# [EXERCISE]
Which lines in the data contain the word "beside"? Please copy each of them.

Start of MATERIALS PROVIDED

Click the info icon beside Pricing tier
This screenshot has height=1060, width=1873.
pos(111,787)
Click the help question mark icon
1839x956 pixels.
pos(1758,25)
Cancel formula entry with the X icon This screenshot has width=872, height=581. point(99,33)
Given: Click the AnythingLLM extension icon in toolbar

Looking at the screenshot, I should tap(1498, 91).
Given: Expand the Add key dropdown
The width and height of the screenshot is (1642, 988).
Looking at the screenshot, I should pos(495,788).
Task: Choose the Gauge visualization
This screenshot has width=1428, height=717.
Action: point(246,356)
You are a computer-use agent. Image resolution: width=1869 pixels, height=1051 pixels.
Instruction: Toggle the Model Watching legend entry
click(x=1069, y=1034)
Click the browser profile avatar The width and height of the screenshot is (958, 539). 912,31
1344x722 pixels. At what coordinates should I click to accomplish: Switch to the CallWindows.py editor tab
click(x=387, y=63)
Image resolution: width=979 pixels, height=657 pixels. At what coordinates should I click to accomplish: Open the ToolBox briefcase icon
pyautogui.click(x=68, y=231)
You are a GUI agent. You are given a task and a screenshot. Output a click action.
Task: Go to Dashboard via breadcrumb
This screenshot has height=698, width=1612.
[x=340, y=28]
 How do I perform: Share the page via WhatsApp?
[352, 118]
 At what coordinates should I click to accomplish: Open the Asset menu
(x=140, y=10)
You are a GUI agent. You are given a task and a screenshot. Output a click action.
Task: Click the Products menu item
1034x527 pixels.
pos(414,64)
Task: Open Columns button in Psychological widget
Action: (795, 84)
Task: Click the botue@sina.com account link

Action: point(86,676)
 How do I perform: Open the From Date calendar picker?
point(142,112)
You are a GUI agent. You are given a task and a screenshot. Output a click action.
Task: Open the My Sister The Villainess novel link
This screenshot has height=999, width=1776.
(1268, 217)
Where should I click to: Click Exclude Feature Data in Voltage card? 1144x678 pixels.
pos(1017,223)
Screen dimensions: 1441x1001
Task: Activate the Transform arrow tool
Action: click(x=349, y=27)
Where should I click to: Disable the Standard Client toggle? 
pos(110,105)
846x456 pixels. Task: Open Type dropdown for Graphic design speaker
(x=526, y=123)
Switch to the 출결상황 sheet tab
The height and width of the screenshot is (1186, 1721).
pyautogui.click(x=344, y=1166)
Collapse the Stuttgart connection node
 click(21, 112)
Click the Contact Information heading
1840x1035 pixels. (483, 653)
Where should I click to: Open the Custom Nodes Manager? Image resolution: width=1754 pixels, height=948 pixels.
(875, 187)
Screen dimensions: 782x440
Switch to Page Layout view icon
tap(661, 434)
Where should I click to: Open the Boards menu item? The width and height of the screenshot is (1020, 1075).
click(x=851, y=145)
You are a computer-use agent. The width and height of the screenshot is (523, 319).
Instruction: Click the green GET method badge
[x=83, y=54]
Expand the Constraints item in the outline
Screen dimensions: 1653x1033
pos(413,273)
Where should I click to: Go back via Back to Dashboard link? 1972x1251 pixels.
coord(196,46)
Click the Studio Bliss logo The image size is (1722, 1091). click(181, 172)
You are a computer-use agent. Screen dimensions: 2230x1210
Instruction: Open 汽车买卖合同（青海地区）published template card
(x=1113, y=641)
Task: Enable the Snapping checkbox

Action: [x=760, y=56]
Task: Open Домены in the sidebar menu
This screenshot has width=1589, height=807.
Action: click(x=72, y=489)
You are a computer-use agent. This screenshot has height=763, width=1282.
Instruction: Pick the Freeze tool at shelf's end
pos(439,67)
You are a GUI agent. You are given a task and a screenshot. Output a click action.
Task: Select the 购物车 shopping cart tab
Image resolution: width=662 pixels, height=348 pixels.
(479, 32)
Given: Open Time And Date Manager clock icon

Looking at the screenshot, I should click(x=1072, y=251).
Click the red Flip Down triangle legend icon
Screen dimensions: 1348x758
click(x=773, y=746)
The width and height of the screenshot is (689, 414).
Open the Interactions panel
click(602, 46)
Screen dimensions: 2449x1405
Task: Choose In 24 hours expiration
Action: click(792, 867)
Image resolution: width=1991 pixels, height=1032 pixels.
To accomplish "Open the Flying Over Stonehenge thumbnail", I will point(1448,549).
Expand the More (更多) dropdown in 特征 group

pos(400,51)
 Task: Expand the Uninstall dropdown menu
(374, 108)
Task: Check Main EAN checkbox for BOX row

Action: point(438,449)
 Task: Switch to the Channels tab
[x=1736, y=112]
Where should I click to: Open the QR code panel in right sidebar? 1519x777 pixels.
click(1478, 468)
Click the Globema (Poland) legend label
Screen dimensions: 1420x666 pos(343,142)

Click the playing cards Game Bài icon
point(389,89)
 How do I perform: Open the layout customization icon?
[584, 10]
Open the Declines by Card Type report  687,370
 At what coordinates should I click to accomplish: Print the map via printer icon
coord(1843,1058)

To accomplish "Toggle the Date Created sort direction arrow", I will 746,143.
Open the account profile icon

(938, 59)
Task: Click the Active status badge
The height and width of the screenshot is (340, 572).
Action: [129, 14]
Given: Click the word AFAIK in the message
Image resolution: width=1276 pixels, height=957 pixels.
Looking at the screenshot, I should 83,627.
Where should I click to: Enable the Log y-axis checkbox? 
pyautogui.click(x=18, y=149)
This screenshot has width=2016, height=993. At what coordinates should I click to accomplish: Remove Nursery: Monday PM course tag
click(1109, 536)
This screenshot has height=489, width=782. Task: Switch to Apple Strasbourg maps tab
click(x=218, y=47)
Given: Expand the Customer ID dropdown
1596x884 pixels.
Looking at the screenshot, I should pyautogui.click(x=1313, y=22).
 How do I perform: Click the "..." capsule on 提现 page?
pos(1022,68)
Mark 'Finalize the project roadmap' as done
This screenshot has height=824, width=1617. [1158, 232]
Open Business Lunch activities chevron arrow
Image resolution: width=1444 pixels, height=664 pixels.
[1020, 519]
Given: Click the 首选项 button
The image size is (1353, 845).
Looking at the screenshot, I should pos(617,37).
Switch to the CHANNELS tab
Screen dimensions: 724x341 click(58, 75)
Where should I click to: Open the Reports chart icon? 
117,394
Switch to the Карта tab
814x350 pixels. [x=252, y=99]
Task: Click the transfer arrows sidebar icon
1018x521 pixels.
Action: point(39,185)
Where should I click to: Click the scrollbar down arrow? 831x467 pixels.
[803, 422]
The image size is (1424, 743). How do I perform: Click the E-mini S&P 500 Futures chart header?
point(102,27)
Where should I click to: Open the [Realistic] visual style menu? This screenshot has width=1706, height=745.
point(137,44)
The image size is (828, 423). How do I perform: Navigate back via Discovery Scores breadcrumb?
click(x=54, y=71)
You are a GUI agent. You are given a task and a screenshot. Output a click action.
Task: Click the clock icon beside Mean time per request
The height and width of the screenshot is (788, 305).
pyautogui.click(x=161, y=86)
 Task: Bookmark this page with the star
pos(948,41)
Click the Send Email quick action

End of MATERIALS PROVIDED

# [EXERCISE RESULT]
Click the info icon beside Pricing tier
Task: Click the clock icon beside Mean time per request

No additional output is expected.